**WORK INSTRUCTION**
Every line below between the one holding "You are a computer-use agent. 978x740 pixels." and the one holding "Task: Check the", inclusive, should be copied exactly, and no other line.

(GIVEN RECORDS begins)

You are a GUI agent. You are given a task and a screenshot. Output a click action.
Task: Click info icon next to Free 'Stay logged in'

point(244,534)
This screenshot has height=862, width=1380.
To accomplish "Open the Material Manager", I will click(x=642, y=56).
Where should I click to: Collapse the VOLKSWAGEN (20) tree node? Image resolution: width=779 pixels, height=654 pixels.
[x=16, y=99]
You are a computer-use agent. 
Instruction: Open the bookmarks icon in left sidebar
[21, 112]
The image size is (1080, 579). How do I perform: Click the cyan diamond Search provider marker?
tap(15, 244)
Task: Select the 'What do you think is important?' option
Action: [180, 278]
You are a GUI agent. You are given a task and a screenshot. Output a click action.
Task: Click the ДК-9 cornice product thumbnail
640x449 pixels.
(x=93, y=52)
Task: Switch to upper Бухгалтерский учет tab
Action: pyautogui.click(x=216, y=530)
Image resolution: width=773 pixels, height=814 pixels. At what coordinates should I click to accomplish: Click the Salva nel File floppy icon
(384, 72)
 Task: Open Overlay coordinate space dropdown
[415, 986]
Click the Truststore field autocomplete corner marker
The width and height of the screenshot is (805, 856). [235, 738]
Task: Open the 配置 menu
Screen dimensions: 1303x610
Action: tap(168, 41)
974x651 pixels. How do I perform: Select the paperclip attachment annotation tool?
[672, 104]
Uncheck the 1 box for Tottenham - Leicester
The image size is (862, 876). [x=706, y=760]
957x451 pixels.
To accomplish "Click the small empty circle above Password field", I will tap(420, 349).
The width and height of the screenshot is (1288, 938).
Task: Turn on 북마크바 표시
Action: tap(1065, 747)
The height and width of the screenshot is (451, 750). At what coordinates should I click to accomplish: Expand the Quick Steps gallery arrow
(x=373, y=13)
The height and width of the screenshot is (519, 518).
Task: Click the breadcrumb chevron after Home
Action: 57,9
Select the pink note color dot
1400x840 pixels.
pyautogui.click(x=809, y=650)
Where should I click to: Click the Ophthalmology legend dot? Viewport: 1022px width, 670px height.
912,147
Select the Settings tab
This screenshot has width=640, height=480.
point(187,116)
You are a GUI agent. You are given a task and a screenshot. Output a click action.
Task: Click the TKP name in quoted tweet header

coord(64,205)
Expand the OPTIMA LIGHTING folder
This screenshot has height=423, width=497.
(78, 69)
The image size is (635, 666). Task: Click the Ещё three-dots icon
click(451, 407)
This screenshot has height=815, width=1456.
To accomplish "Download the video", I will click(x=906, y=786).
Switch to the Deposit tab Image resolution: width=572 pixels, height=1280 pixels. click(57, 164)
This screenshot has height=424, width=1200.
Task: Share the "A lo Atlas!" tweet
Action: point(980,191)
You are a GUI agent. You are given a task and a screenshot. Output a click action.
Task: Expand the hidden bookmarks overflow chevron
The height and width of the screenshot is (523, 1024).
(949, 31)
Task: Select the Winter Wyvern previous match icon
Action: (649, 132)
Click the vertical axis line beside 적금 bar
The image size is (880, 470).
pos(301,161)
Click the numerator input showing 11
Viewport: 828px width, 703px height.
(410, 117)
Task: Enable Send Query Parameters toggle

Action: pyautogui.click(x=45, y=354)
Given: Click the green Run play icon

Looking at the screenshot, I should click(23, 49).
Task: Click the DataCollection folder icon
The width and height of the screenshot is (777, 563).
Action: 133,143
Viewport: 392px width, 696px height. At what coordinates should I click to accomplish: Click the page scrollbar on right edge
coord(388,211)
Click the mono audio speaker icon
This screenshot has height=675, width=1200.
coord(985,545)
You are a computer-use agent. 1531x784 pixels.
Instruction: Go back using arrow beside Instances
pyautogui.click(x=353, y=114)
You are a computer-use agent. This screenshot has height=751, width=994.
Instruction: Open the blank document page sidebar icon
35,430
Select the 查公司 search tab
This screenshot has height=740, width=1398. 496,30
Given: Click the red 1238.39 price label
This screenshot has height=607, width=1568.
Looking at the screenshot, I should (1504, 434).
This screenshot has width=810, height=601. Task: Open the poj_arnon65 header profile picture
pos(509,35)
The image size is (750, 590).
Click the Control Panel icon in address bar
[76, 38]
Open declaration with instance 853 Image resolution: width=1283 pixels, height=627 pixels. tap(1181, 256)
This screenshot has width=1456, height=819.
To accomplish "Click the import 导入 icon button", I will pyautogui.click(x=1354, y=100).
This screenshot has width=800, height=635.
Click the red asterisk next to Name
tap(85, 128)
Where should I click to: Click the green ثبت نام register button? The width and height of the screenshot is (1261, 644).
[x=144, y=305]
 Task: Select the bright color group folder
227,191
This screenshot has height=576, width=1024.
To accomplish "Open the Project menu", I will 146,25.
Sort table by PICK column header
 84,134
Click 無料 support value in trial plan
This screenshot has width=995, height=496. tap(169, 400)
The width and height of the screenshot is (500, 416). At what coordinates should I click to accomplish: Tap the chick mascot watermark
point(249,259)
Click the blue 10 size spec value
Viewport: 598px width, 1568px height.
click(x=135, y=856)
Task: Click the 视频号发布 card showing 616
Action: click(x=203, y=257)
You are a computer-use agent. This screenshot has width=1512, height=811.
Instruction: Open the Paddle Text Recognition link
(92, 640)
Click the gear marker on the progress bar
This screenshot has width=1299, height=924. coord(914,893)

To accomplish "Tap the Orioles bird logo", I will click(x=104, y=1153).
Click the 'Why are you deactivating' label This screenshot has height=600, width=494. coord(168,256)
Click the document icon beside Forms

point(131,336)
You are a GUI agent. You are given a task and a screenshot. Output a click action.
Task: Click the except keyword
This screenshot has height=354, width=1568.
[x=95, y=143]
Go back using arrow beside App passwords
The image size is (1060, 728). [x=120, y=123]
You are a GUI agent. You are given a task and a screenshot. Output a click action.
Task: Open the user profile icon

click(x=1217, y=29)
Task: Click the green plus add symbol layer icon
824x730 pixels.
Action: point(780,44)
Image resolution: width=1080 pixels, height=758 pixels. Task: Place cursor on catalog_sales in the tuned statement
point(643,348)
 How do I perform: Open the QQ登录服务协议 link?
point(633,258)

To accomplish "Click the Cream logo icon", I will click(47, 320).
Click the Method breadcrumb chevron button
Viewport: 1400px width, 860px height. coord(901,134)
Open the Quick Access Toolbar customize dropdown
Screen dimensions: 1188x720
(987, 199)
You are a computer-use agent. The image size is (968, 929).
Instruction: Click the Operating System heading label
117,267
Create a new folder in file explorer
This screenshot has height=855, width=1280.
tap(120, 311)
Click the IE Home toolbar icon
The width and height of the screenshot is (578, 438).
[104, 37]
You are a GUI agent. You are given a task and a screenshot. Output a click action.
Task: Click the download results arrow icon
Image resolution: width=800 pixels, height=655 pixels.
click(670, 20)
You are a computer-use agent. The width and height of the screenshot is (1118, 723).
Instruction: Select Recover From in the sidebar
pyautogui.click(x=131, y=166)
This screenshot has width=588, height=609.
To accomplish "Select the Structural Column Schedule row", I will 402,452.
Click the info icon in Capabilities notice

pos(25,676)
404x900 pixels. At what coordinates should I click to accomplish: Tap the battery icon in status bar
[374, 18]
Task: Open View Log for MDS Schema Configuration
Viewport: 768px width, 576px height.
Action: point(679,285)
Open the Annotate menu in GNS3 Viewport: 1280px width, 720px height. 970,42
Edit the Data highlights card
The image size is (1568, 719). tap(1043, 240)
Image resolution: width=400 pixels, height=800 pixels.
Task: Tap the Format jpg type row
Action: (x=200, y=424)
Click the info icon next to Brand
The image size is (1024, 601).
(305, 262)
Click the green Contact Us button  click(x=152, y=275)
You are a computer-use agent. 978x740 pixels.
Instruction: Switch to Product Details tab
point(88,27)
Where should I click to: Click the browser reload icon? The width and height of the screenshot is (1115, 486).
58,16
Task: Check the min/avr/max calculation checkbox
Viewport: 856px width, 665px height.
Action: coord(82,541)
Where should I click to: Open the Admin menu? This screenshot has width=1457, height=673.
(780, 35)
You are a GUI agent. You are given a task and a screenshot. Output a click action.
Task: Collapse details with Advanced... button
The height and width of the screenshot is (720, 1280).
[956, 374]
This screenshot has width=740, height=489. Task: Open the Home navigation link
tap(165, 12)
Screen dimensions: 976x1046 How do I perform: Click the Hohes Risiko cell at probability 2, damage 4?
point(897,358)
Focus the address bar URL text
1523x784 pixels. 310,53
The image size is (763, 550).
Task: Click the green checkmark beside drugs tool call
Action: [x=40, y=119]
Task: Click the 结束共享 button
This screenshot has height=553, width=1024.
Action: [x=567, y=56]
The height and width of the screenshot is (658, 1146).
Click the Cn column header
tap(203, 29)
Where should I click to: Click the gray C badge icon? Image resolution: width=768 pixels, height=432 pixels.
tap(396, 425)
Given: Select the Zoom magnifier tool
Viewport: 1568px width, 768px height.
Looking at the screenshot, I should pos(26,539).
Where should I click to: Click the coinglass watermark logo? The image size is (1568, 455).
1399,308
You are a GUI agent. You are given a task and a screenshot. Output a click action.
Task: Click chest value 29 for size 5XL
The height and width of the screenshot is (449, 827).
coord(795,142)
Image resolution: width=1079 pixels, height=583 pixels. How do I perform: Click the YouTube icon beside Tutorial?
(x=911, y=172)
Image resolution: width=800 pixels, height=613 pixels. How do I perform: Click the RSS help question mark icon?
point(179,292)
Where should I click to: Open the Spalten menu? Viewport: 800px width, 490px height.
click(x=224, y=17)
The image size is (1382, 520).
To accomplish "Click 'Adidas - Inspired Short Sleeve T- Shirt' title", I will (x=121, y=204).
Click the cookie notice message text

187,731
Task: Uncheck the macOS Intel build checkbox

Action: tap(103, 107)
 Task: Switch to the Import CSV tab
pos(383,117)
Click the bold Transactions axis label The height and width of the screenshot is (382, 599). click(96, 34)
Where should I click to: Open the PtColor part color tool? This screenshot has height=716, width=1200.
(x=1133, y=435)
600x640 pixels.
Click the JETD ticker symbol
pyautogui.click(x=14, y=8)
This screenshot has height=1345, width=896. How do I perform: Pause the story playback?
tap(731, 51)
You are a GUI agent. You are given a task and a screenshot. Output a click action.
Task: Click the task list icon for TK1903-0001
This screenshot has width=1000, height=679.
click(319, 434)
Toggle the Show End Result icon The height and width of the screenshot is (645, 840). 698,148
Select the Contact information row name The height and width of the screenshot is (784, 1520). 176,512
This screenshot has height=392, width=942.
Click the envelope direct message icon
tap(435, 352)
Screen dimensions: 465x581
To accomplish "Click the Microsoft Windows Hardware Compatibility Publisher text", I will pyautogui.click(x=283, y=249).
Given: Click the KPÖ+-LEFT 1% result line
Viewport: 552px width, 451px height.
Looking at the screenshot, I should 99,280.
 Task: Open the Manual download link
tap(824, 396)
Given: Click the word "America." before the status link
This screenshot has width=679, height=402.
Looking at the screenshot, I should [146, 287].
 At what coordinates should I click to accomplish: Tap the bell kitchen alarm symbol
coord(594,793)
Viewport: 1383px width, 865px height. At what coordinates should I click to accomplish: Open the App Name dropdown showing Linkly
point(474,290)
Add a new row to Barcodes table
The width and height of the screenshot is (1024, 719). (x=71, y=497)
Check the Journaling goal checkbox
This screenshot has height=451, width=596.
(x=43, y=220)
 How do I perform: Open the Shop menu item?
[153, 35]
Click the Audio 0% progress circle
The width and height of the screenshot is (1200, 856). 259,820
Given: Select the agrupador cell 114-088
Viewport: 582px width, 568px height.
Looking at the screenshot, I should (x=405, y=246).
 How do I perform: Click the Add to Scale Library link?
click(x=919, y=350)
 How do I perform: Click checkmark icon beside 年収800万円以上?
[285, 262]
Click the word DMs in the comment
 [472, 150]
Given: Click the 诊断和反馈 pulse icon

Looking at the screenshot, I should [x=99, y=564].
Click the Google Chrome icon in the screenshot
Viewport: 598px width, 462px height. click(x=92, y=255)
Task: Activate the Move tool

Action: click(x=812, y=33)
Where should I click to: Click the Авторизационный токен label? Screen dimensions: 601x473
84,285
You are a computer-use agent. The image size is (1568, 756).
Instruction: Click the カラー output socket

(GIVEN RECORDS ends)

**SOLVED EXERCISE**
You are a computer-use agent. 978x740 pixels.
Instruction: Switch to Product Details tab
point(88,27)
Where should I click to: Click the browser reload icon? The width and height of the screenshot is (1115, 486).
58,16
Task: Check the min/avr/max calculation checkbox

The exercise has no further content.